Stored items:
▬▬▬▬▬▬▬▬▬▬
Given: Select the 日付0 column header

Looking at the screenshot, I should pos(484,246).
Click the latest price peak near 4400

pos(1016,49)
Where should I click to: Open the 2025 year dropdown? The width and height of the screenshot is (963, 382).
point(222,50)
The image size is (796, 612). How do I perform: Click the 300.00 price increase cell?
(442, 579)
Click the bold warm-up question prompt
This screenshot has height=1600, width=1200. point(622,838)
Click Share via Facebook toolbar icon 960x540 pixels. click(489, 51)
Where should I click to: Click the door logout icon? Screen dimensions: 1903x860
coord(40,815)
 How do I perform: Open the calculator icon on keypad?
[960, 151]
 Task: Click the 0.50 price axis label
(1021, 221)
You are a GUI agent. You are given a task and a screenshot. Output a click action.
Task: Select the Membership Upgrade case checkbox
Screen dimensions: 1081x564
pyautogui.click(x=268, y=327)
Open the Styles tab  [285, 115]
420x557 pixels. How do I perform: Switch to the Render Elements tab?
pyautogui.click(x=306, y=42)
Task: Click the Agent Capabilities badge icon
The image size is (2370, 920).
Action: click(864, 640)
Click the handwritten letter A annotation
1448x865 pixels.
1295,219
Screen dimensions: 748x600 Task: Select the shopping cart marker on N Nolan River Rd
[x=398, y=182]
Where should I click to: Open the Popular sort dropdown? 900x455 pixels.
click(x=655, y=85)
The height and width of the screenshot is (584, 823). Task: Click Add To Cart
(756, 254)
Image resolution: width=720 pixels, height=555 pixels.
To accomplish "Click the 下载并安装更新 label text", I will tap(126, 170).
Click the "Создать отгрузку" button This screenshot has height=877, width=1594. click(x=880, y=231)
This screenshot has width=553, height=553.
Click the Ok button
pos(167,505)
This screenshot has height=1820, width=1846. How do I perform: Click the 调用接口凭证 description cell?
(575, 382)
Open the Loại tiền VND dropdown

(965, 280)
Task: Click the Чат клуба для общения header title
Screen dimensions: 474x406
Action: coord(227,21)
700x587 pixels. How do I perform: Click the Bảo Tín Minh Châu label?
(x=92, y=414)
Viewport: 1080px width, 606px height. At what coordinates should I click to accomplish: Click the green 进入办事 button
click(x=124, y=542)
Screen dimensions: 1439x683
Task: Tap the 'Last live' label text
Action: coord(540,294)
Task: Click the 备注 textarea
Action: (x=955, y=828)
▬▬▬▬▬▬▬▬▬▬
To do: Reproduce the records above exactly, from the first line through the line containing "Task: Select the Membership", and output nothing else.

Written response:
Given: Select the 日付0 column header

Looking at the screenshot, I should pos(484,246).
Click the latest price peak near 4400

pos(1016,49)
Where should I click to: Open the 2025 year dropdown? The width and height of the screenshot is (963, 382).
point(222,50)
The image size is (796, 612). How do I perform: Click the 300.00 price increase cell?
(442, 579)
Click the bold warm-up question prompt
This screenshot has height=1600, width=1200. point(622,838)
Click Share via Facebook toolbar icon 960x540 pixels. click(489, 51)
Where should I click to: Click the door logout icon? Screen dimensions: 1903x860
coord(40,815)
 How do I perform: Open the calculator icon on keypad?
[960, 151]
 Task: Click the 0.50 price axis label
(1021, 221)
You are a GUI agent. You are given a task and a screenshot. Output a click action.
Task: Select the Membership Upgrade case checkbox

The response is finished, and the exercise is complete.